The Dark Side Still Haunts Bobby Fischer

EAST HAMPTON, NY - Millions await the return of Elvis. I've been waiting for Bobby. Fischer, that is. The king of chess. The greatest player who ever lived. The man who 20 years ago won the world championship, then vanished.

We know he is alive. Fischer sightings, though less frequent than Elvis sightings, are somewhat more reliable. He has been spotted among the alcoholics and homeless in rundown parts of Los Angeles. He talks to almost no one. And if anyone he does talk to talks to the press, they never hear from Bobby again.

Twenty years of total withdrawal. Twenty years of silence. Twenty years without a single recorded game of chess (we know of). Then late last month, the electrifying news: Bobby's back. A Yugoslav promoter announces that Fischer has agreed to play again, a $5 million rematch with Boris Spassky, the world champion he dethroned in 1972.

Where does Bobby surface? In Belgrade, capital of an outlaw state.

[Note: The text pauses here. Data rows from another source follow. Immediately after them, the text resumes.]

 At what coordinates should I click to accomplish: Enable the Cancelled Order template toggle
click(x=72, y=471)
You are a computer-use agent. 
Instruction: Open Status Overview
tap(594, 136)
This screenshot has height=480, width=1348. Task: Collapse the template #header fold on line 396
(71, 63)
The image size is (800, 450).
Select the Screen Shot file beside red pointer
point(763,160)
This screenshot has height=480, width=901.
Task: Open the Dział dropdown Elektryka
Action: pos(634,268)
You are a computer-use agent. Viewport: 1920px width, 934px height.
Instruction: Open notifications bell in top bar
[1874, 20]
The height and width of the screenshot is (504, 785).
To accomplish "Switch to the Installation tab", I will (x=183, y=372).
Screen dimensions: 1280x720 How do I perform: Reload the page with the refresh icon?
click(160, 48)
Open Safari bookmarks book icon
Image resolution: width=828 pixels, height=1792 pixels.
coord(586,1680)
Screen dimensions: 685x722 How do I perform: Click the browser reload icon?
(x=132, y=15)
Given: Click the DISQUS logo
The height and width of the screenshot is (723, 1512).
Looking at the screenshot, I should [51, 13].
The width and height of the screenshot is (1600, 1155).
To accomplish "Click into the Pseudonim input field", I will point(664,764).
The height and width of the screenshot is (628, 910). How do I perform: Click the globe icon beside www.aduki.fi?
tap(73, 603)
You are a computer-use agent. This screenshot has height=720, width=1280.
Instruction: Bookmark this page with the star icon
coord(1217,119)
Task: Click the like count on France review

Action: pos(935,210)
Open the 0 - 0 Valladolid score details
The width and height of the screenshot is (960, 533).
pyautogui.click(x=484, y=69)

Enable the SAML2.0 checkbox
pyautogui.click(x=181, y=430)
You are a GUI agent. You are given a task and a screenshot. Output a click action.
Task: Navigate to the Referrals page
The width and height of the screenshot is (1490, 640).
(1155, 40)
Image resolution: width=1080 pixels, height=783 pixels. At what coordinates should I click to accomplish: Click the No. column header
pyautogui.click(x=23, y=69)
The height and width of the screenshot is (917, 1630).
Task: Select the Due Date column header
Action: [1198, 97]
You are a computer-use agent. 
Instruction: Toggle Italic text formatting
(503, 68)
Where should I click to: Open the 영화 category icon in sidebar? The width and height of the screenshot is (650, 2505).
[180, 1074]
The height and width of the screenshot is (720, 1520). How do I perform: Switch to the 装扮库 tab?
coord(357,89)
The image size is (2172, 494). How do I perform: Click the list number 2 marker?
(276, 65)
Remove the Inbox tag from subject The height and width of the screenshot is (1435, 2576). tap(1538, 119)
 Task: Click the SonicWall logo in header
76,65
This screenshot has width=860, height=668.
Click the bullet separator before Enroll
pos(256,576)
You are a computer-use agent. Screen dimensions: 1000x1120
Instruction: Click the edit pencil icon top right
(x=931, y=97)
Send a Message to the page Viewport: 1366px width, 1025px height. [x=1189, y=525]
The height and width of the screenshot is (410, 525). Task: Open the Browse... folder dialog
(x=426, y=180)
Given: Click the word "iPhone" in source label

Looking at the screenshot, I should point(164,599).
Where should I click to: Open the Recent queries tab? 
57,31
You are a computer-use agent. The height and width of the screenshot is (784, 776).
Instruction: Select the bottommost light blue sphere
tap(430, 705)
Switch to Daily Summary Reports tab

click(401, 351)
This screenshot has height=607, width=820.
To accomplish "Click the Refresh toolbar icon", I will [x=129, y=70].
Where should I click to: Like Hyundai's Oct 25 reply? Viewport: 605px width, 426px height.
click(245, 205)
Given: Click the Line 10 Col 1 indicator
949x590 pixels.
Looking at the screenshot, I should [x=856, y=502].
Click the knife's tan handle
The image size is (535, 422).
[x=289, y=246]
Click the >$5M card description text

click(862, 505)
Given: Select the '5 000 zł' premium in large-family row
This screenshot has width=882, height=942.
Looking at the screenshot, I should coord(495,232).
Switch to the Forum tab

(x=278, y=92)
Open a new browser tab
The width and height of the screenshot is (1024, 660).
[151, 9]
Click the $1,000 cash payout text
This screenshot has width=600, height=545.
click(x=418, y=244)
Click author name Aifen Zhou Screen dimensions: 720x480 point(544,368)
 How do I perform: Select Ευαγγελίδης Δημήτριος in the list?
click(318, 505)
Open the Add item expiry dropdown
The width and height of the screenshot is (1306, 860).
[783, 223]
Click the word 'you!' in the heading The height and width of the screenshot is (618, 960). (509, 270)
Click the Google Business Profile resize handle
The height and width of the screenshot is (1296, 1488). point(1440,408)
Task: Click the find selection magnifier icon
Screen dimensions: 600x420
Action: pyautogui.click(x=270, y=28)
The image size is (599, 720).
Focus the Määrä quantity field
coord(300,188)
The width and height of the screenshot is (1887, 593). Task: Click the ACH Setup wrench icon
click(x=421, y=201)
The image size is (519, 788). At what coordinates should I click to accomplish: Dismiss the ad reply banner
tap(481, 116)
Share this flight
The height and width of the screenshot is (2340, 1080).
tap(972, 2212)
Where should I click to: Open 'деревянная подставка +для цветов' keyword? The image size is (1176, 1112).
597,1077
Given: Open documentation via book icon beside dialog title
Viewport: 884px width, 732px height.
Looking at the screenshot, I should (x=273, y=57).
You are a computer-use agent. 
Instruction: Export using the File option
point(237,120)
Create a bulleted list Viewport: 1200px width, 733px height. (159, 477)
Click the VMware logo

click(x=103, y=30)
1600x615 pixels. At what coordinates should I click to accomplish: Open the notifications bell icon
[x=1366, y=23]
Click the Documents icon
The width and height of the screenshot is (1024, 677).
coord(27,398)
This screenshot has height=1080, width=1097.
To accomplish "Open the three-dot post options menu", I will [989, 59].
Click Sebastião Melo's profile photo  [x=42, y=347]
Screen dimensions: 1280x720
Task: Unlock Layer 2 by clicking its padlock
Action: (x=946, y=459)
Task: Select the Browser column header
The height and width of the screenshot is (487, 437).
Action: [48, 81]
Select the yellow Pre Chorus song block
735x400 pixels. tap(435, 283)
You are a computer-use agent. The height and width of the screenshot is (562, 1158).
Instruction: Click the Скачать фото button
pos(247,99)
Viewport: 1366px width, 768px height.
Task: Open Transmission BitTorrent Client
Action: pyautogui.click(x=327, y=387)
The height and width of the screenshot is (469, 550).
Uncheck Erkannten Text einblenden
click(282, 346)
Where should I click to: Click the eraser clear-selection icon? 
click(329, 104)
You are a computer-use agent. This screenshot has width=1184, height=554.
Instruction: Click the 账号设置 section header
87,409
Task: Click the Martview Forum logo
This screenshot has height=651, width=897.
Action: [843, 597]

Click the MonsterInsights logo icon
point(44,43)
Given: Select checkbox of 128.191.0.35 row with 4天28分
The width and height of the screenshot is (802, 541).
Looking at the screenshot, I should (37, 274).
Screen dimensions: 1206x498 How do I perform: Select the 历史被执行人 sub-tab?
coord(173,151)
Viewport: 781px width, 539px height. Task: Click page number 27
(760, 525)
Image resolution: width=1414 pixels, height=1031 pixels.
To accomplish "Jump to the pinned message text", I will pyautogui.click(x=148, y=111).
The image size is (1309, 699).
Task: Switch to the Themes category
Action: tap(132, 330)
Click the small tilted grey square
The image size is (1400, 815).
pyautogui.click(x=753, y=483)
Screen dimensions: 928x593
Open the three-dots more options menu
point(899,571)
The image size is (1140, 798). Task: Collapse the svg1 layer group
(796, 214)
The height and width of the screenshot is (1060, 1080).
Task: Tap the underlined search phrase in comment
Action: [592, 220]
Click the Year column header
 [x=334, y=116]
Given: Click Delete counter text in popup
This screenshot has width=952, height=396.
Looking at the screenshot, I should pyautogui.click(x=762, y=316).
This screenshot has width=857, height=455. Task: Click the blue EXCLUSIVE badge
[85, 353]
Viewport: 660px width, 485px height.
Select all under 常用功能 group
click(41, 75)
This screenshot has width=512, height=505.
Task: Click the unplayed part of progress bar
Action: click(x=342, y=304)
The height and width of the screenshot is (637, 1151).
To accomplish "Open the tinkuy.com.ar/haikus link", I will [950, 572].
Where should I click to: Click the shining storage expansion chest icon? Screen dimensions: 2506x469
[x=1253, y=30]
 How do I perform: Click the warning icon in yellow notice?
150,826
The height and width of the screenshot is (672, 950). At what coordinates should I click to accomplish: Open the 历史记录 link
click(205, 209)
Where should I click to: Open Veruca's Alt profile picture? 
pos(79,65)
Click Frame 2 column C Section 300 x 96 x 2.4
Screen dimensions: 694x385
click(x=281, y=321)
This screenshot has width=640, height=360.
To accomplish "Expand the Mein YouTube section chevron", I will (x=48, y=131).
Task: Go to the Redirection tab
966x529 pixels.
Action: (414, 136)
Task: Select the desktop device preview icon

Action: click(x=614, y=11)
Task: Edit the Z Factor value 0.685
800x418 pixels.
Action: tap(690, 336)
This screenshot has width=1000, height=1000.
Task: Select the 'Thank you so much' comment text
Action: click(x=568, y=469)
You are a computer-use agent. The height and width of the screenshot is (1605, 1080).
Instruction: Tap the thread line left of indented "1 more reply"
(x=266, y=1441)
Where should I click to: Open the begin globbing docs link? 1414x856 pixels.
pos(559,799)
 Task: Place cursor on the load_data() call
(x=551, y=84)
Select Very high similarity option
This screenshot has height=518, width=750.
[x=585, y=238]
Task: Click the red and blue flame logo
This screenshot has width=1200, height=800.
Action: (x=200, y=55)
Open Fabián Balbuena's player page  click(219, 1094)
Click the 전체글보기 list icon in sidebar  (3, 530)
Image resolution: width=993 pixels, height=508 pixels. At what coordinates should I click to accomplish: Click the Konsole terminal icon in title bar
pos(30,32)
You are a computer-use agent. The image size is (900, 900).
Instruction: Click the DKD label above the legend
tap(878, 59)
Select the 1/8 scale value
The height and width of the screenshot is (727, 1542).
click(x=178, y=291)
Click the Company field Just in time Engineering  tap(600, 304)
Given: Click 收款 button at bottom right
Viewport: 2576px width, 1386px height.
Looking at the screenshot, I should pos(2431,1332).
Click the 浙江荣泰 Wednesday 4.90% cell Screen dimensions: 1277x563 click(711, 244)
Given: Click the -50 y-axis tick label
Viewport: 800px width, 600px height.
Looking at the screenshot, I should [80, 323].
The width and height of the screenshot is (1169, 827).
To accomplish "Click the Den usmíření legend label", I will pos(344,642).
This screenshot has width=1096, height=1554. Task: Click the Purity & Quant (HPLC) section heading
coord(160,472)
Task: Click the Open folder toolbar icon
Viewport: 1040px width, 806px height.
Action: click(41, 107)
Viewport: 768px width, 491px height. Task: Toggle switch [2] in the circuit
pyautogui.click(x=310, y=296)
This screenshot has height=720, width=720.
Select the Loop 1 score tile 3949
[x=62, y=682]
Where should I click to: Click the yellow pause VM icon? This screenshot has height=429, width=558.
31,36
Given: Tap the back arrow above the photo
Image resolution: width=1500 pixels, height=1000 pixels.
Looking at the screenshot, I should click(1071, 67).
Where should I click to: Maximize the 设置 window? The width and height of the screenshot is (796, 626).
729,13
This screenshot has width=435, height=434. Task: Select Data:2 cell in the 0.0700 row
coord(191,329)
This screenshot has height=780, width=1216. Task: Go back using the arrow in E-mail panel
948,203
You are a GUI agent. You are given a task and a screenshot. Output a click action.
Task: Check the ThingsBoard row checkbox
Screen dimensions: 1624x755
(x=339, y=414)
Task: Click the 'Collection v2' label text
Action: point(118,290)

The match will be played in Serbia in defiance of international sanctions. This, of course, fits Fischer perfectly. He has hated every authority he has ever dealt with, starting with the international chess authorities that he saw (sometimes not without reason) as plotting against him.

When I told a journalist friend that Bobby's second coming was scheduled for Belgrade, he replied, "Why didn't he go all the way and make it Sarajevo?" Belgrade is, shall we say, an eccentric choice for a coming out. But in Fischer, eccentricity and genius are hard to separate.

His genius is undeniable. As a boy he was called the Mozart of chess. At 13, he played a game of such brilliance (against Donald Byrne) that it became known as the "Game of the Century." At 15, he became the youngest grandmaster in history.

Twelve years later he turned what is still the most astonishing feat in chess history: In the run-up to the championship, he played a series of matches against the strongest grandmasters in the world. He won 20 straight games. No losses. No draws. (At this level of play, wins are hard to come by. Most grandmaster games end in draws.) It was the equivalent, it has been said, of winning Wimbledon without losing a single game.

His legend, however, has as much to do with his eccentricity as his genius. Eccentricity, though, is too mild a word. Fischer has walked the line of madness about as closely as any other genius of our time. He is said to have removed the fillings from his teeth so as to prevent enemy radio transmissions. He is seized with conspiracy theories, principally that of a communist-capitalist-Jewish plot to run the world.

He has the stamp of a man who played chess too long, too hard and too deeply. A man who has sunk, in Nabokov's phrase, into "the abysmal depths of chess." After all, it is Fischer who said, "Chess is life," and in chess you are always being pursued. Every action that occurs on the board is designed to encircle, entrap and destroy you.

A century ago, the inmates of the Bedlam Insane Asylum played Cambridge University in a correspondence chess match. Bedlam won. The association of chess with madness is long and venerable. It is a feature of the popular imagination, of literary fiction (Nabokov's "The Defense," Stefan Zweig's "The Royal Game"), and, with Fischer, of real life.

Not many men have given up glory at the height of their powers. And few have done so as mysteriously, as madly as Fischer. He has spent much of the last 20 years in a netherworld of extreme, conspiratorial Southern California sects. Refusing to be seen. Obsessed with secret plots. Self-publishing a pamphlet "I was Tortured in the Pasadena Jailhouse" (his account of two days spent arrested, mistakenly, for bank robbery).

Fischer's life eerily recapitulates that of the only other American world champion, Paul Morphy. Morphy too had a meteoric rise and fall. In 1858-59, with a triumphant tour of Europe, he swept the chess world. He then returned home and abruptly quit the game. He refused ever to play again, and descended into a psychosis from which he never emerged.

A hint of the darkness still haunting Fischer came with press reports from Belgrade of his acceptance of the rematch. The promoter said that for a year and a half Fischer had been studying the Karpov-Kasparov matches (his successors in the world championship) and had come to the conclusion that they were fixed.

Then within a week of the initial announcement, Bobby was issuing demands and complaints about conditions in the prospective playing hall. This is his customary prelude to backing out. It makes sense. Chess players, like baseball players, age. Fischer would surely beat Spassky, who is far past his prime. But then there would be irresistible pressure to play the real champion, the young Gary Kasparov. Fischer could not possibly win.

I'm still waiting for Bobby. I would love to see him play again. But if he slips away again, I'll understand. There is something to be said for dying - or disappearing - young.